Interest rate cuts back on table

After months of speculation about the start of the rate hiking cycle, rate cuts are back on the table. And economists are putting deflation - falling prices - back on their worry lists.

Global growth prospects have deteriorated over the past weeks and the money market has started to bet on a rate cut by the end of the year.

Ian Cruickshanks, the head of strategic research at Nedbank, said yesterday forward rate agreements (FRAs) were signalling a 40 percent chance of a half percentage point cut three months down the line - "possibly co-inciding with the November MPC (monetary policy committee) meeting".

FRAs are contracts that run for three months, starting at some point in the future.

Russell Lamberti, a strategist at ETM, described a cut as "a definite possibility" but suggested it would only happen next year, when inflation moderated. He added that ETM had been bearish on growth for some time, expecting gross domestic product (GDP) to expand between 2 percent and 2.5 percent this year. This compares with the 3.4 percent estimate in the February budget and the Reserve Bank's recent forecast of 3.7 percent.

Colen Garrow, the economist at Brait, has also been bearish on the outlook with a forecast of 2.8 percent. "In an environment such as the one we are in now, inflation will probably take care of itself," he said. "Deflation normally follows crises like these. The 'R' word is sufficient reason to underpin the economy with further interest rate relief."

Deflation is associated with a recession or even a depression because businesses are unable to make profits and are forced to cut back on staff.

Other economists are preparing to revise earlier forecasts after the events of the past few weeks. Last week, fears about global growth prospects and the stability of financial markets caused a stampede out of equities into gold, which has become a barometer of market uncertainty. Spot gold hit a record high yesterday of $1 894.80 (R13 503.40) an ounce - from $1 487 at the start of last month.

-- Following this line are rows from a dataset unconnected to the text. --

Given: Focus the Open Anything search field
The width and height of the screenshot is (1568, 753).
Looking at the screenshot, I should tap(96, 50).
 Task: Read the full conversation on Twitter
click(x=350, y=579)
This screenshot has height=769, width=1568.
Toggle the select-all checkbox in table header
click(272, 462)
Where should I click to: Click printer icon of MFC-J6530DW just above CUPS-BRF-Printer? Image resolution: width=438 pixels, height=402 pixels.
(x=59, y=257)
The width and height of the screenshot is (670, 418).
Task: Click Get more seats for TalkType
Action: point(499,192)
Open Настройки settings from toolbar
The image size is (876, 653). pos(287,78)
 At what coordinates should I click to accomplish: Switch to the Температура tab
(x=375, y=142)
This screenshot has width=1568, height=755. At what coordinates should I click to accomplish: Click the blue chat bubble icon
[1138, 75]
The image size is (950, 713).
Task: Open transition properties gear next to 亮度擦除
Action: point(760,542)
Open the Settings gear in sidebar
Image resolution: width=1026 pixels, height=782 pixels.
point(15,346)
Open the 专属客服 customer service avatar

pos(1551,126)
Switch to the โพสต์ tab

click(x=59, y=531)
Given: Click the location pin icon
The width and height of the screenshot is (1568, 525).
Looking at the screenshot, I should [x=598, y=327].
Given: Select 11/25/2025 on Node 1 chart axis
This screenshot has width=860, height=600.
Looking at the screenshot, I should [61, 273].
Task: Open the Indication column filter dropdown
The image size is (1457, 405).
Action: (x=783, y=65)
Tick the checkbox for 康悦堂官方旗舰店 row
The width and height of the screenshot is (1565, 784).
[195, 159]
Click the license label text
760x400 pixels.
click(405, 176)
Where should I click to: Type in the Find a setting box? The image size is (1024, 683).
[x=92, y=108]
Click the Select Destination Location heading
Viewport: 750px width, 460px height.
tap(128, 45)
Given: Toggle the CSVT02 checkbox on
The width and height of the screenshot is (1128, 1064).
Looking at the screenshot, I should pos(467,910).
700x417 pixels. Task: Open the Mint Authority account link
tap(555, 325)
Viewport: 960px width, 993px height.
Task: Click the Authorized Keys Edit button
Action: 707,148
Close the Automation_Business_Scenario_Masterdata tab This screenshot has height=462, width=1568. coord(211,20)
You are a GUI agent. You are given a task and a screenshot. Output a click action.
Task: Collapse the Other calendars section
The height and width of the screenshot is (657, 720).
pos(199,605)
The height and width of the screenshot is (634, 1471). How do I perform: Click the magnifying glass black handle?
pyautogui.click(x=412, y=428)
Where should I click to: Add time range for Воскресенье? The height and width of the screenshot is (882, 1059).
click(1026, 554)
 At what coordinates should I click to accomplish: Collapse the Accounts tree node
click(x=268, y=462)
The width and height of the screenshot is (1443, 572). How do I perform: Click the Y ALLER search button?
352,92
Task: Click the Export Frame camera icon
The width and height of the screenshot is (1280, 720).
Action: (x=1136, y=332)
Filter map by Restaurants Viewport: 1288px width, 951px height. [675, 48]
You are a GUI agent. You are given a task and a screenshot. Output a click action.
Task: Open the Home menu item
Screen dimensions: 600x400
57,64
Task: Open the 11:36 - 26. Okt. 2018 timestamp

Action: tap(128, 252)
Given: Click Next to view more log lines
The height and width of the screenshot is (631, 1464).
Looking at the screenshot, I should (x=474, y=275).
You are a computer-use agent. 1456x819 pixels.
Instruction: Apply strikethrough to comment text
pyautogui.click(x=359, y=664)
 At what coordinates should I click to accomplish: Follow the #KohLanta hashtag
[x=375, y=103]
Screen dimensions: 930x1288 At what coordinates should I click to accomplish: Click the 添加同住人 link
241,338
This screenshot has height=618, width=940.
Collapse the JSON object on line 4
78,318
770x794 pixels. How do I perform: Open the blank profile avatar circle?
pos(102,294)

The Reserve Bank's official repo rate has been at a 30-year low of 5.5 percent since November, after retreating from a peak of 12 percent in December 2008.

The MPC will meet next month to decide whether to make another move. It said earlier this year inflation would temporarily breach the ceiling of its 3 percent to 6 percent target range at the end of the year. And economists have been expecting remedial action.

However, recent threats to the global recovery have changed the outlook for both growth and inflation.

According to Garrow, the chances of a rate cut are rising and poor numbers for second quarter GDP could prove a tipping point. Statistics SA will release the GDP data next week.

Elna Moolman, the chief South Africa economist at Renaissance Capital, saw a 15 percent probability of a rate cut. "But it would require a further deterioration of the global and domestic growth outlooks from the already subdued prognosis," she added. She is expecting the first hike in March "at the earliest".